Fabrication, microstructure, and enhanced thermionic electron emission properties of vertically aligned nitrogen-doped nanocrystalline diamond nanorods Kamatchi Jothiramalingam Sankaran, Institute for Materials Research (IMO), Hasselt University, 3590 Diepenbeek, Belgium; IMOMEC, IMEC vzw, 3590 Diepenbeek, Belgium Sujit Deshmukh, Department of Physics, School of Natural Sciences, Shiv Nadar University, NH-91, Tehsil Dadri, Gautam Buddha Nagar, Uttar Pradesh 201314, India Svetlana Korneychuk, Electron Microscopy for Materials Science (EMAT), University of Antwerp, 2020 Antwerp, Belgium Chien-Jui Yeh, Department of Engineering and System Science, National Tsing Hua University, Hsinchu, Taiwan, Republic of China Joseph Palathinkal Thomas, WATLab and Department of Chemistry, University of Waterloo, Waterloo, N2L3G1 Ontario, Canada Sien Drijkoningen, Paulius Pobedinskas, and Marlies K. Van Bael, Institute for Materials Research (IMO), Hasselt University, 3590 Diepenbeek, Belgium; IMOMEC, IMEC vzw, 3590 Diepenbeek, Belgium Johan Verbeeck, Electron Microscopy for Materials Science (EMAT), University of Antwerp, 2020 Antwerp, Belgium Keh-Chyang Leou, Department of Engineering and System Science, National Tsing Hua University, Hsinchu, Taiwan, Republic of China Kam-Tong Leung, WATLab and Department of Chemistry, University of Waterloo, Waterloo, N2L3G1 Ontario, Canada Susanta Sinha Roy, Department of Physics, School of Natural Sciences, Shiv Nadar University, NH-91, Tehsil Dadri, Gautam Buddha Nagar, Uttar Pradesh 201314, India I-Nan Lin, Department of Physics, Tamkang University, 251 Tamsui, Taiwan Ken Haenen, Institute for Materials Research (IMO), Hasselt University, 3590 Diepenbeek, Belgium; IMOMEC, IMEC vzw, 3590 Diepenbeek, Belgium Address all correspondence to Kamatchi Jothiramalingam Sankaran and Ken Haenen at [email protected] and ken.haenen@ uhasselt.be (Received 21 June 2018; accepted 26 July 2018)

Abstract Vertically aligned nitrogen-doped nanocrystalline diamond nanorods are fabricated from nitrogen-doped nanocrystalline diamond films using reactive ion etching in oxygen plasma.

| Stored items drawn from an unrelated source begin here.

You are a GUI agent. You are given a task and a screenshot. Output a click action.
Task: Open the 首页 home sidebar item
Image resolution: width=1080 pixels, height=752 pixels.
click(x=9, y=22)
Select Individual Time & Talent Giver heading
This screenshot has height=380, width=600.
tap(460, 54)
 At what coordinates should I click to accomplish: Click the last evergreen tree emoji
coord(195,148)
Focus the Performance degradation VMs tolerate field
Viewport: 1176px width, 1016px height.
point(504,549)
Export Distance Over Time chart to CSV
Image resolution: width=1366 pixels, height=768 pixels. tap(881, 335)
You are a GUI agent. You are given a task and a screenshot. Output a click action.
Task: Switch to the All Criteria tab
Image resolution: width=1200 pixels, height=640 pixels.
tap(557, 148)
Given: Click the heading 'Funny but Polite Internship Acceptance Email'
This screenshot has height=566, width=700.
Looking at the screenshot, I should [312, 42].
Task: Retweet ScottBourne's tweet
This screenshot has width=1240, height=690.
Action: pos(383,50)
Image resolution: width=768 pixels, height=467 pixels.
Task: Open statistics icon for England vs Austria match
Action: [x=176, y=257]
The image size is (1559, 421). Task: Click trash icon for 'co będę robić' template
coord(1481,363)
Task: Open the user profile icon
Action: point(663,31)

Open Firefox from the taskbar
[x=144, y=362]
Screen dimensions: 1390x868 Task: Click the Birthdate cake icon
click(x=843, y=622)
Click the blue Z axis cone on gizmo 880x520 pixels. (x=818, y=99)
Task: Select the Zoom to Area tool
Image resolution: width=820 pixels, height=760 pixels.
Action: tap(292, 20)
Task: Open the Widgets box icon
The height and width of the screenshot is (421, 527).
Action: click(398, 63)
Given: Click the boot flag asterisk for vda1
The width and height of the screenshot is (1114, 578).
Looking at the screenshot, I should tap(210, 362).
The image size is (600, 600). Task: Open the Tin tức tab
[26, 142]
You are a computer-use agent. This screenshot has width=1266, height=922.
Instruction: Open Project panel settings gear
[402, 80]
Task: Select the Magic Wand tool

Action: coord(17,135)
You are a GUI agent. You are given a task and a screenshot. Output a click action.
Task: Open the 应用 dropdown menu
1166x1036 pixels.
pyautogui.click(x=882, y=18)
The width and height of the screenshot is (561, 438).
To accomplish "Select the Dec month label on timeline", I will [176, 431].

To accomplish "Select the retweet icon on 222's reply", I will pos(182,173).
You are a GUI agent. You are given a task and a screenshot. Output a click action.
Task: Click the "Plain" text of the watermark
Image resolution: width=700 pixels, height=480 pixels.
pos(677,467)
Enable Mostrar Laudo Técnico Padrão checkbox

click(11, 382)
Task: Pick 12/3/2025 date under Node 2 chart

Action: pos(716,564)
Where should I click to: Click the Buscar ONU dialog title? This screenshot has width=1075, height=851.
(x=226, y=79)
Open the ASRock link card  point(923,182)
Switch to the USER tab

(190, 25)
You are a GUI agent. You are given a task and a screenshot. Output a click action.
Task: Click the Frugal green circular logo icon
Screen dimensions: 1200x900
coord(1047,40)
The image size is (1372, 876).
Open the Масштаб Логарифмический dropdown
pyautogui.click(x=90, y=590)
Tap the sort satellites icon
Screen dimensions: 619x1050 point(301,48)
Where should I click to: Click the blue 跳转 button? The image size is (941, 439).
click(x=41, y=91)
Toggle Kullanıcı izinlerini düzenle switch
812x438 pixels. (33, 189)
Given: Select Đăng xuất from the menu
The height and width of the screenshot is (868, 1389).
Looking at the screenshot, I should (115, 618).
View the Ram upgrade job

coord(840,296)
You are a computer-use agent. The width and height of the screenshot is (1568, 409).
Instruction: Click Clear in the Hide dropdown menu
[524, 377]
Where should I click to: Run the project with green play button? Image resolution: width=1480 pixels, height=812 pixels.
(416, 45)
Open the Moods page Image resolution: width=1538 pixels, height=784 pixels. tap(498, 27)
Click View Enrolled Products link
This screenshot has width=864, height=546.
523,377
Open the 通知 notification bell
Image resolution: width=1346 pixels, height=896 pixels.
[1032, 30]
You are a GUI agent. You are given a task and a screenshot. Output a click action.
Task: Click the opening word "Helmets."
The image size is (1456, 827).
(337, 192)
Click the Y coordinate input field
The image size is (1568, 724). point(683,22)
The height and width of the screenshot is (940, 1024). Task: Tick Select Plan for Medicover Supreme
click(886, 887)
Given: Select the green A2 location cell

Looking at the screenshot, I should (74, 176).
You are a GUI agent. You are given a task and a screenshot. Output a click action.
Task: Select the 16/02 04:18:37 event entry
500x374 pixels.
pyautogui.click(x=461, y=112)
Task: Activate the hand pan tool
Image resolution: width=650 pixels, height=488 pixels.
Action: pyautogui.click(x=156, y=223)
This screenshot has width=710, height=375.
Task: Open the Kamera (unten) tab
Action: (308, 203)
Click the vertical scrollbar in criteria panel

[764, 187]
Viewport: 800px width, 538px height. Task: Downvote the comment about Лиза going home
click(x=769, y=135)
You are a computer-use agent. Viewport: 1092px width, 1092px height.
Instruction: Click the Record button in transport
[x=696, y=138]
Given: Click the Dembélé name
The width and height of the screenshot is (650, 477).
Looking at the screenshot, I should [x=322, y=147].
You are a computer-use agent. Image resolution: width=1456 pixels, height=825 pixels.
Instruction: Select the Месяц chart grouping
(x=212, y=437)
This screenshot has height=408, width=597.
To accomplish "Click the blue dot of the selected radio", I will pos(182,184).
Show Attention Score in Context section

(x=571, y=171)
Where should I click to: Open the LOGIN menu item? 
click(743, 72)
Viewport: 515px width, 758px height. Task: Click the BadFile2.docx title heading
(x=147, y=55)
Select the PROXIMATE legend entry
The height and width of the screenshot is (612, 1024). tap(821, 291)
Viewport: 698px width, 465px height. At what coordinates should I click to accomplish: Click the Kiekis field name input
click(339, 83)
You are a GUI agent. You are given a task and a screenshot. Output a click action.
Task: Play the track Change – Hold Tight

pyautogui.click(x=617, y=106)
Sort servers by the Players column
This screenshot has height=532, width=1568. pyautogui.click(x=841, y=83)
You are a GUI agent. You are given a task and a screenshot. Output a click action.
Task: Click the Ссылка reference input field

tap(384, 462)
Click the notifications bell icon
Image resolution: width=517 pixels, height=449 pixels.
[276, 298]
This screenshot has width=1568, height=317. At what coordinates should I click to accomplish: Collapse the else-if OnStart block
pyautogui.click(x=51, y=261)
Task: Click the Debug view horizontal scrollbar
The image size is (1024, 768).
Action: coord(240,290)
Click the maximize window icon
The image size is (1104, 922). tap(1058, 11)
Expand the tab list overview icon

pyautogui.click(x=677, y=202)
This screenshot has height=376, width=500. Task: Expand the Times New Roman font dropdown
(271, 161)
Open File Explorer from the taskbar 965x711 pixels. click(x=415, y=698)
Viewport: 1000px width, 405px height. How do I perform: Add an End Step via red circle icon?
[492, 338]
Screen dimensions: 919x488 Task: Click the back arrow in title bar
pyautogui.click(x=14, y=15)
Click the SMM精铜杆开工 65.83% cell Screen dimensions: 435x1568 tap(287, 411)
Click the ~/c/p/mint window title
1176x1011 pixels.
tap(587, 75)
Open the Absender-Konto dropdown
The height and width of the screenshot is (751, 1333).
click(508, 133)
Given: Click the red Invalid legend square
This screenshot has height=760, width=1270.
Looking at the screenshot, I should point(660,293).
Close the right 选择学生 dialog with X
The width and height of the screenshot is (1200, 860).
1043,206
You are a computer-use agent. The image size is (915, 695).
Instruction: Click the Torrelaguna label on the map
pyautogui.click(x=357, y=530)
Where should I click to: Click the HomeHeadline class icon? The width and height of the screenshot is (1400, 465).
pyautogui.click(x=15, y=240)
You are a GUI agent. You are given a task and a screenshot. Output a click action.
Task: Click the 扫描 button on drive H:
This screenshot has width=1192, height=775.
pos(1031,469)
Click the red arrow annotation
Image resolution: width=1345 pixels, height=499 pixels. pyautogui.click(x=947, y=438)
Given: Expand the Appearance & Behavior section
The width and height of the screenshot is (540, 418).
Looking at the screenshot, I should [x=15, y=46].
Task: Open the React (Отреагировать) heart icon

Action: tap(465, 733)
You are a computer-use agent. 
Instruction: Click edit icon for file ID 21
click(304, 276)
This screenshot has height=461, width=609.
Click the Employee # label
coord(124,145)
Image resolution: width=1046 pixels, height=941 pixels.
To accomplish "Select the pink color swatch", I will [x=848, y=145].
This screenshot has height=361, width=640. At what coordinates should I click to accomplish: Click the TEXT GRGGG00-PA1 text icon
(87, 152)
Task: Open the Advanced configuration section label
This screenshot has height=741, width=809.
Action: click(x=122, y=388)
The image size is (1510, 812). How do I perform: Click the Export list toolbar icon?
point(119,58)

These nanorods show enhanced thermionic electron emission (TEE) characteristics, viz., a high current density of 12.0 mA/cm2 and a work function value of 4.5 eV with an applied voltage of 3 V at 923 K. The enhanced TEE characteristics of these nanorods are ascribed to the induction of nanographitic phases at the grain boundaries and the field penetration effect through the local field enhancement from nanorods owing to a high aspect ratio and an excellent field enhancement factor.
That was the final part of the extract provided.